A dense bushland trail just minutes outside of the city.
The seasons turn pretty quickly in Melbourne. Winter sneaks up brutally fast, and while the weather is at least predictable, the skies bring more rain clouds, which result in a sulky Josh. Those downcast eyes did spy a glimmer of gold on the forecast, however. 19° and sunny in June. I wasn’t going to let this rarity elude me. It may well be my last opportunity to enjoy Melbourne’s outdoors before I moved on. Time for a hike!
The Dight Falls Trail, at Yarra Bend Park, had been propped up near the top of my to-do list since I touched down in Melbourne. The trail ticked all the boxes; free, picturesque, close to the CBD and easily accessible via public transport. I was in!
From the city, I jumped on the early morning train to the suburb of Abbotsford, walked through the historic Victoria Park Football Oval, zipped through few residential streets, and arrived at Dight Falls. Now, typically when I hear the word ‘falls’, I envisage a thundering cascade of water splashing down jagged rocks; these falls were more of a tame trickle in comparison. Perhaps I’ve romanticised the word a little. Nevermind, the scenic views at Yarra Bend Park more than made up for my idealistic assumptions.
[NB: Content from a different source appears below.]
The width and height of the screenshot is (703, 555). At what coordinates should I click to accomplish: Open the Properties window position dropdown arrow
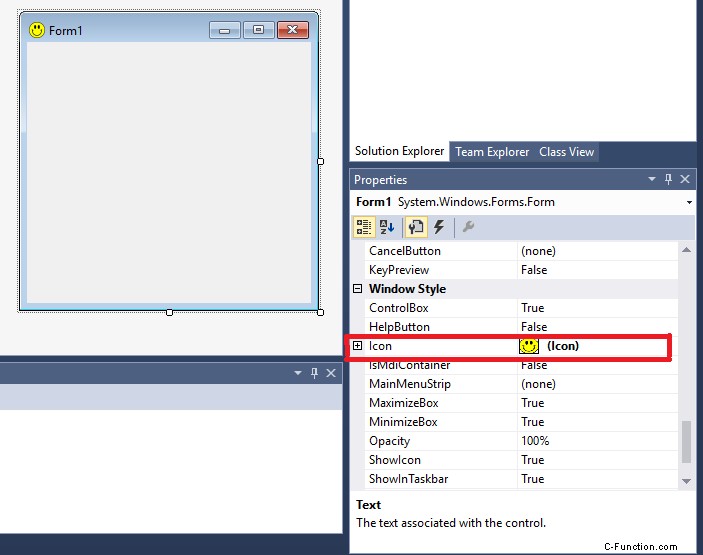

Despite the frosty a.m. start, I wasn’t the only one venturing out to make the most of the seasonally mild, but still fundamentally cool, conditions. A smattering of prams, dogs and bikes accompanied their owners weaving along the paved paths. While the unsealed sections of the trail included steady streams of walkers, joggers, BMX bikers and trail runners.
But by far the most memorable (and cutest) fellow pedestrians were a meandering preschool class, angelically warbling the ‘5 Little Ducks’ nursery rhyme. Enough to make even the most content bachelor clucky. I can only assume they’d been on a class trip to the nearby Collingwood Children’s Farm; a place I’d get the opportunity to visit a few days later with my nephew.
Maybe it was this unexpected ruffling of my paternal impulses over the next 30 minutes, but I totally lost my bearings. Admittedly, the trail isn’t spectacularly well signed, but as long as you follow the bends of the river, path permitting, you shouldn’t get lost. As a result, I sliced off a heap of the ‘recognised’ trail. There was supposed to be an old lunatic asylum along the path, but I was the only one driven crazy.
I’d suggest saving a map of the area to your phone before you start your trek. Also, make sure you’re wearing stable shoes, the unpaved sections are uneven, rocky and even slippery in some spots.
The path continued to curl around the river, passing roads, bushland, lookouts, a boathouse, parks and a plague of lycra-clad cyclists until it eventually spat me out back at the Dight Falls clearing. I’d suggest giving yourself a couple of good hours for the walk, especially if you’re inclined, like me, to stop for photos.